TASK TO CARRY OUT | Search the data for the string "right" and copy each line where it turns up.

[Dataset entries]
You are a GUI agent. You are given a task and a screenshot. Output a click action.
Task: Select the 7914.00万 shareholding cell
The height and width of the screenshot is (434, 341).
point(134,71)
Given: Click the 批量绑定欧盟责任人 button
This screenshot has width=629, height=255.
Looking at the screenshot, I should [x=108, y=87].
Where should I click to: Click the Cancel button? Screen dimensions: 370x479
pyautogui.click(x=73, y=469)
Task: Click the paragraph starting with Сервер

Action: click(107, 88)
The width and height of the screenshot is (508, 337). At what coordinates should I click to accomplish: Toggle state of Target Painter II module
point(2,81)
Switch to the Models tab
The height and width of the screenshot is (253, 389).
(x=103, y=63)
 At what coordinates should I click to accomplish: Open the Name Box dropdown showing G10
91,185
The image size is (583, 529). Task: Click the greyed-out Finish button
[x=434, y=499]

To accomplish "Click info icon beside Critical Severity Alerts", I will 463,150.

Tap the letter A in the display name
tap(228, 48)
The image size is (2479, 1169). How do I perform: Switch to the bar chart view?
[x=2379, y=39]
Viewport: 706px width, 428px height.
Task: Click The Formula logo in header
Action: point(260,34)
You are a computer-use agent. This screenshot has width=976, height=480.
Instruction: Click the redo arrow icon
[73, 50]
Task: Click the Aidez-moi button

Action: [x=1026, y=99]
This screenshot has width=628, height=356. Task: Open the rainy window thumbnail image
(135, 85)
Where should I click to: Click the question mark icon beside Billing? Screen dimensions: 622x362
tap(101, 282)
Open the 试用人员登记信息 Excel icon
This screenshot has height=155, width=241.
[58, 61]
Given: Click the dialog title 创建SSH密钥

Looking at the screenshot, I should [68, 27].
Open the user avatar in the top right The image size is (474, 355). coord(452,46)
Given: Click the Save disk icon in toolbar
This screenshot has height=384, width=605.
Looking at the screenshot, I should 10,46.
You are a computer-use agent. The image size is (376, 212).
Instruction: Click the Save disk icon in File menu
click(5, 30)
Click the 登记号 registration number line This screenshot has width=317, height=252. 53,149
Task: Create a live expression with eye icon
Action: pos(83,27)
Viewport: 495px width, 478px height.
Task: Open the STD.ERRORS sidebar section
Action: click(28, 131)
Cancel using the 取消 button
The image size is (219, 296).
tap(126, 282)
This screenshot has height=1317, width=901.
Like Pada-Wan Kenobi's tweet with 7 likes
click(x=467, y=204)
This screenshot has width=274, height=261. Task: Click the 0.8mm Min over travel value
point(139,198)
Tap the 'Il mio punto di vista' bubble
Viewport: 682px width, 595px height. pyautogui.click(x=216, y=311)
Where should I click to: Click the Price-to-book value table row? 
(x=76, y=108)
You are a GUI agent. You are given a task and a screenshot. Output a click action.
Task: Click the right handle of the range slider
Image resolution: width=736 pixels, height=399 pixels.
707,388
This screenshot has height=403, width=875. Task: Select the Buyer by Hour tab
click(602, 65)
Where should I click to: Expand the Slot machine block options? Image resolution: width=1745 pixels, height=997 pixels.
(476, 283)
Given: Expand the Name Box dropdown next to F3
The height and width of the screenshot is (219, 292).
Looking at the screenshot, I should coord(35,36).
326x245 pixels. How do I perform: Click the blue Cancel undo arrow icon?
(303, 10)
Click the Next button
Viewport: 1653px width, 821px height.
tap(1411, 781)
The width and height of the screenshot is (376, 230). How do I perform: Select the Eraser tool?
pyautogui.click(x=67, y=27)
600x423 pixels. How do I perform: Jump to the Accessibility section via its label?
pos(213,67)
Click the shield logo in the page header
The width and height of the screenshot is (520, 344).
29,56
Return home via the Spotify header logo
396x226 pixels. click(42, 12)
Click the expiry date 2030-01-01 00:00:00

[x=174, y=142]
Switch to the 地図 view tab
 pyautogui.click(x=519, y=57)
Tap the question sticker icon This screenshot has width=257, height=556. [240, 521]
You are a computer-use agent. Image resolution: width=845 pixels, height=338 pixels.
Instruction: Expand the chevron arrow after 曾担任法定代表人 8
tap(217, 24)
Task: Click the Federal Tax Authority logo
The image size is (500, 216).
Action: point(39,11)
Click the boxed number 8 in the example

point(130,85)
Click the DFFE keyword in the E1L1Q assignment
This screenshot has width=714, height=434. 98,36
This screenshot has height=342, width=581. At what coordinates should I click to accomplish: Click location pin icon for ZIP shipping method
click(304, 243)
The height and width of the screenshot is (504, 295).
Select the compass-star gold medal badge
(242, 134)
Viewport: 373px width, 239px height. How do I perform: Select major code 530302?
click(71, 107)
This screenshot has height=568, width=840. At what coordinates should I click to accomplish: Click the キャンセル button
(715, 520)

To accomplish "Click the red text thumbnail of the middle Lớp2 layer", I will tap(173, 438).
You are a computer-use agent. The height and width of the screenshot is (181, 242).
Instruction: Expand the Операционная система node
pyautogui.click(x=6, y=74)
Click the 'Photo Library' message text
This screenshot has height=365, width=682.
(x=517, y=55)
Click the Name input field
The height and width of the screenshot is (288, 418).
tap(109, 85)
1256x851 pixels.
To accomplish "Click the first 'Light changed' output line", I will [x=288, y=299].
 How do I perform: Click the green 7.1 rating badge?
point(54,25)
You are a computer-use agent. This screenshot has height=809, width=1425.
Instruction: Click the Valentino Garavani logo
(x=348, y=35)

ANSWER BOX |
Open the user avatar in the top right The image size is (474, 355). coord(452,46)
Task: Click the right handle of the range slider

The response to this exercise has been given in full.